It has been shown that EGF stimulation produces a redistribution

It has been shown that EGF stimulation produces a redistribution of α6β4 integrin from hemidesmosomes to the lamellipodia and filopodia of invasive tumor cells[12, 25–28]. The formation of these structures is dependent on PI3K[12, 25, 27]. Factors regulating the transition from adherent cells to invasive motile cells are poorly understood, but α6β4-mediated

activation of the Ras-MAP kinase pathway may be important, as subsequent activation of myosin light chain kinase[29] leads to increased ATPase activity and contractility, which are check details fundamental to locomotion. Multiple studies have shown significant crosstalk between α6β4 integrin and EGFR in carcinoma cells [12–14]. Following stimulation with EGF, the β4 integrin c-Met inhibitor subunit becomes tyrosine phosphorylated

[14, 30], and α6β4 is mobilized from hemidesmosomes to actin-rich protrusions at the leading edge of motile cells[12]. At the leading edge, α6β4 signals through Rho to promote tumor cell migration, perhaps in part by activating Rho to stimulate acto-myosin contraction, necessary for generating traction Wortmannin datasheet in migrating cells[12, 25, 27]. EGFR has been shown to co-immunoprecipitate with α6β4[13], and EGFR is co-expressed with α6β4 in breast cancers that tend to metastasize to the lungs[11, 31]. In a recent study, Lu et al. found that a 65-gene “”β4 signature”" derived from the top 0.1% of genes that correlated with β4 integrin subunit gene expression was associated with increased tumor recurrence and decreased patient survival when applied to four independent data sets [32]. The investigators hypothesized that a group of genes involved in α6β4 signaling was more likely to be associated with an adverse clinical outcome than α6β4 expression alone.
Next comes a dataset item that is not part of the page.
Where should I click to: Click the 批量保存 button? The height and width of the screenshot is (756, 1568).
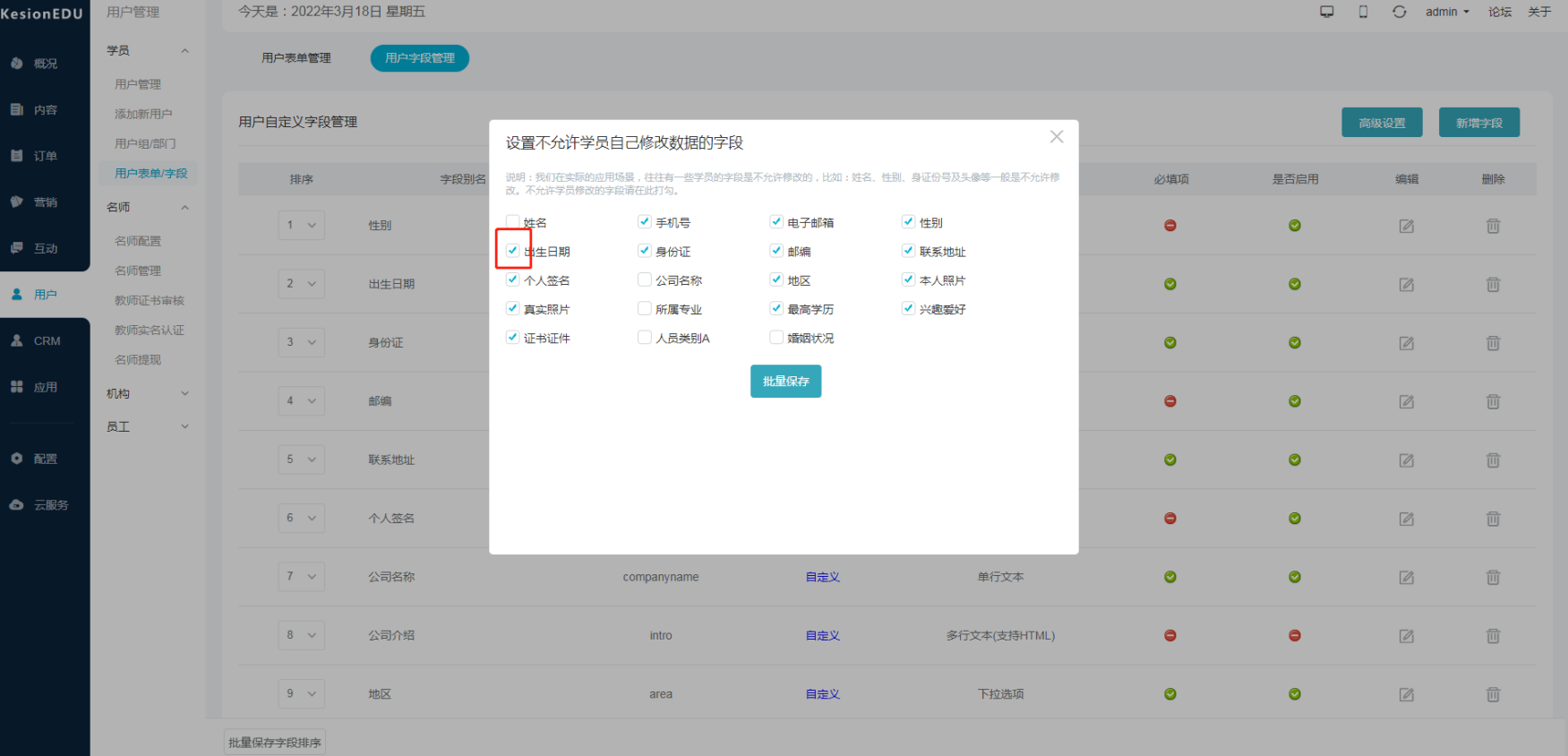tap(785, 382)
In their study, EGFR was one of the top 10 genes associated with β4

integrin subunit gene expression. Both α6β4 and EGFR are overexpressed in the basal subtype of breast cancers[11]. Recognized histologic variants of this basal subtype have a particular tendency to produce pulmonary metastases and cause early death [33–36]. MDA-MB-231 breast carcinoma cells Acyl CoA dehydrogenase express α6β4 and EGFR and have been shown to produce pulmonary metastases in nude mice[37]. The mechanism of α6β4-mediated pulmonary metastasis appears to involve recognition of hCLCA2, a β4-binding protein expressed in lung endothelial cells[38] that appears to serve as a specific vascular address for circulating tumor cells(12). If α6β4 functions, in part, to recognize this vascular address, EGFR may help to mediate the translocation of tumor cells into the adjacent tissue, as EGF has been shown to be a potent chemotactic factor for breast carcinoma cells [39, 40]. We previously observed that antibody-mediated crosslinking of α6β4 in suspended MDA-MB-231 cells was sufficient to induce cell surface α6β4 clustering[20].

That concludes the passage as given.